The failover protocol deals with this situation by having the primary
and secondary servers allocate addresses for new clients from dis-
joint address pools. See section 5.4 for details.
3.5. Using TCP to detect partner server failure
There are several characteristics of TCP that are important to the
functioning of the failover protocol, which uses one TCP connection
for both bulk data transfer as well as to assess communications
integrity with the other server. Reliable and ordered message
delivery are chief among these important characteristics.

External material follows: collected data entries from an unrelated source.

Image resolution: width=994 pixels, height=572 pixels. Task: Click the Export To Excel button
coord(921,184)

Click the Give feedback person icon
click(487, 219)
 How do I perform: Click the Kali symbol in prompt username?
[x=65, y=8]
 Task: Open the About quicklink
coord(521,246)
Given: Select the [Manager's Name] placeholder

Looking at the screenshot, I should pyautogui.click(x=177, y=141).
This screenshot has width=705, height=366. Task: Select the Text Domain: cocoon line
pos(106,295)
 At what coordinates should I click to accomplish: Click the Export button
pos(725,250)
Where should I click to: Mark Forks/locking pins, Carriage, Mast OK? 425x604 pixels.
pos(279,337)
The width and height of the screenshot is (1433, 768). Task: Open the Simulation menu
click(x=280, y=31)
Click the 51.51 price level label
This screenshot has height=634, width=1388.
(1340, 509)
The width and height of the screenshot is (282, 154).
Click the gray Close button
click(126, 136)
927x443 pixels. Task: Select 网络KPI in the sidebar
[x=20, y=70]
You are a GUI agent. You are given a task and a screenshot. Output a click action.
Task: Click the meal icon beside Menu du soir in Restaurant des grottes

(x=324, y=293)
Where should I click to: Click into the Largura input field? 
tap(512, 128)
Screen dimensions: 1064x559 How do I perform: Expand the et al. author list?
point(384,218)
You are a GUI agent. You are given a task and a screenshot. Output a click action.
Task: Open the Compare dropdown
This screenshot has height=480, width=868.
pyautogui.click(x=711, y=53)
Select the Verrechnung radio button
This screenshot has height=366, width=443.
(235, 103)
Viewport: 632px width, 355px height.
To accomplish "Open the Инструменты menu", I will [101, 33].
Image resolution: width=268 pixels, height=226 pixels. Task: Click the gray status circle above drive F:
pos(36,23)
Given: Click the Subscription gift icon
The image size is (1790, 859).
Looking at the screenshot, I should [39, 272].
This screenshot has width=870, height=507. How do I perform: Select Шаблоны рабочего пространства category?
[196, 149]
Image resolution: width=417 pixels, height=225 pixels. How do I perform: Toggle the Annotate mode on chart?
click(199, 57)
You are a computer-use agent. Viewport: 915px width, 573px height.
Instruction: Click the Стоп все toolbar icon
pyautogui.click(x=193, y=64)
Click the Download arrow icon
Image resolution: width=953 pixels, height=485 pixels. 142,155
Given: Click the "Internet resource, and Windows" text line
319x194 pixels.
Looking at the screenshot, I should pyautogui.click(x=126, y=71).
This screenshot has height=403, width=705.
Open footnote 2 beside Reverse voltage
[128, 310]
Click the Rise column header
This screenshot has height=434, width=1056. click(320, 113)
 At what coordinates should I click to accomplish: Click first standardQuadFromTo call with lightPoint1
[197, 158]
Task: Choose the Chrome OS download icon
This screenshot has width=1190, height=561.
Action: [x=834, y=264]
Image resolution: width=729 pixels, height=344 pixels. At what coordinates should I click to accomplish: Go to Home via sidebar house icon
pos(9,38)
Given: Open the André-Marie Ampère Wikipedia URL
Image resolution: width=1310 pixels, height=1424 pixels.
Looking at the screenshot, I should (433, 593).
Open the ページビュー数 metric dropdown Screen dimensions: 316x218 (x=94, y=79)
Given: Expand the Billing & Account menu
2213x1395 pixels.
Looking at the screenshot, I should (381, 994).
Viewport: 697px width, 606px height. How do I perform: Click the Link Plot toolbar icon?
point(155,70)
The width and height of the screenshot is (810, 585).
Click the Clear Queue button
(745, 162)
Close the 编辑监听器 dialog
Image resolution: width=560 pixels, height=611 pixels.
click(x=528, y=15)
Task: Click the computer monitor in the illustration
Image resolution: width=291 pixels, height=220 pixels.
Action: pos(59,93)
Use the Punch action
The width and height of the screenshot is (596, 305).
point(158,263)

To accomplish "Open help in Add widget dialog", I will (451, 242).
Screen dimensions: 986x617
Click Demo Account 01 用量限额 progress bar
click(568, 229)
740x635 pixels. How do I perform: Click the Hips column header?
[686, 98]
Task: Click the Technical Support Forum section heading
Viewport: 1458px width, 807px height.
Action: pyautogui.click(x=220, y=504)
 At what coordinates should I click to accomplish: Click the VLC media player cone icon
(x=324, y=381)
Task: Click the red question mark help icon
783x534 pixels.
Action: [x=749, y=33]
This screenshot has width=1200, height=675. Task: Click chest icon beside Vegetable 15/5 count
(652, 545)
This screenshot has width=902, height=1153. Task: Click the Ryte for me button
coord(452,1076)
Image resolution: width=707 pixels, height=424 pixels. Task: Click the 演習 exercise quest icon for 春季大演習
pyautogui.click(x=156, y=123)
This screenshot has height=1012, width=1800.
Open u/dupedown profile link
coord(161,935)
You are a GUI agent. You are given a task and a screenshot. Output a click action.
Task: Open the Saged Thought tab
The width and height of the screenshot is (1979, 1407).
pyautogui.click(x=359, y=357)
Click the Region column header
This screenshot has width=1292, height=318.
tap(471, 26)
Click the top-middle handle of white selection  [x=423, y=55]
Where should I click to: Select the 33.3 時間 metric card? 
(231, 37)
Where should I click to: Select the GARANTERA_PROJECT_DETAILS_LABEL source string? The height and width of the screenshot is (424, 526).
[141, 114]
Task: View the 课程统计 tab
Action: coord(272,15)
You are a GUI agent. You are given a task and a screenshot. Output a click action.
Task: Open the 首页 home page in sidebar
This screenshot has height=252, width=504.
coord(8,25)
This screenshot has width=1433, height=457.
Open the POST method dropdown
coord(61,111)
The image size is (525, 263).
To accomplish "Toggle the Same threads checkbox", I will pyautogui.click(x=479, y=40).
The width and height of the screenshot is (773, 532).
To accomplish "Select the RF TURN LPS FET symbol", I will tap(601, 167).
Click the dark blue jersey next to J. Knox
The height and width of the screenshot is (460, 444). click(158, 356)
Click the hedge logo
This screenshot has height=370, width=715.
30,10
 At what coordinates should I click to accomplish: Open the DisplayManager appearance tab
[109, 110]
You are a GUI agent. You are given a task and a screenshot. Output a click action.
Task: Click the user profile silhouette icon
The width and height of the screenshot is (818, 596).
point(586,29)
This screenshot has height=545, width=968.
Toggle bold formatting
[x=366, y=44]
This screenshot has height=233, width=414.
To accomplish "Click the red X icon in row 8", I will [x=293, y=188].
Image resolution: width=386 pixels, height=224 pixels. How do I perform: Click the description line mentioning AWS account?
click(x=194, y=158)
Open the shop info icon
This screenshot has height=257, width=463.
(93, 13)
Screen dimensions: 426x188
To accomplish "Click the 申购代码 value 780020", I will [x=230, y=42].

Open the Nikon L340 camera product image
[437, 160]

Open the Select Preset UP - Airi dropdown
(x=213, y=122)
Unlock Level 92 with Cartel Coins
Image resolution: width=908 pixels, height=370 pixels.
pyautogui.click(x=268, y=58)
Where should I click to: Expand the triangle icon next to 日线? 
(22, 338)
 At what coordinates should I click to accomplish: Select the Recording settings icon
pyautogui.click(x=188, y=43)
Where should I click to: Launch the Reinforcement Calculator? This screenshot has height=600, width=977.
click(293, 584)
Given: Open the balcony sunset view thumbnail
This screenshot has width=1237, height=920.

It would be nice to use the capabilities built in to TCP to allow it
to determine if communications integrity exists to the failover
partner but this strategy contains some problems which require
analysis. There exist three fundamental cases for an open TCP con-
nection that must be examined.
1. When no data is being sent then no messages are traveling
across the TCP connection.
2. When data is queued to be sent, and the receiver has not
blocked the sending of additional data, then messages are
flowing across the TCP connection containing the applications
data.
3. When data is queued to be sent, and the receiver has blocked
the transmission of additional data, then persist messages are
flowing from the receiver to the sender to ensure that the
sender doesn't miss the receiver opening the window for
further transmissions.
The first case can be turned into the second case by sending
application-level keep-alive messages periodically when there is no
other data queued to be sent. Note TCP keep-alive messages might be
used as well, but they present additional problems.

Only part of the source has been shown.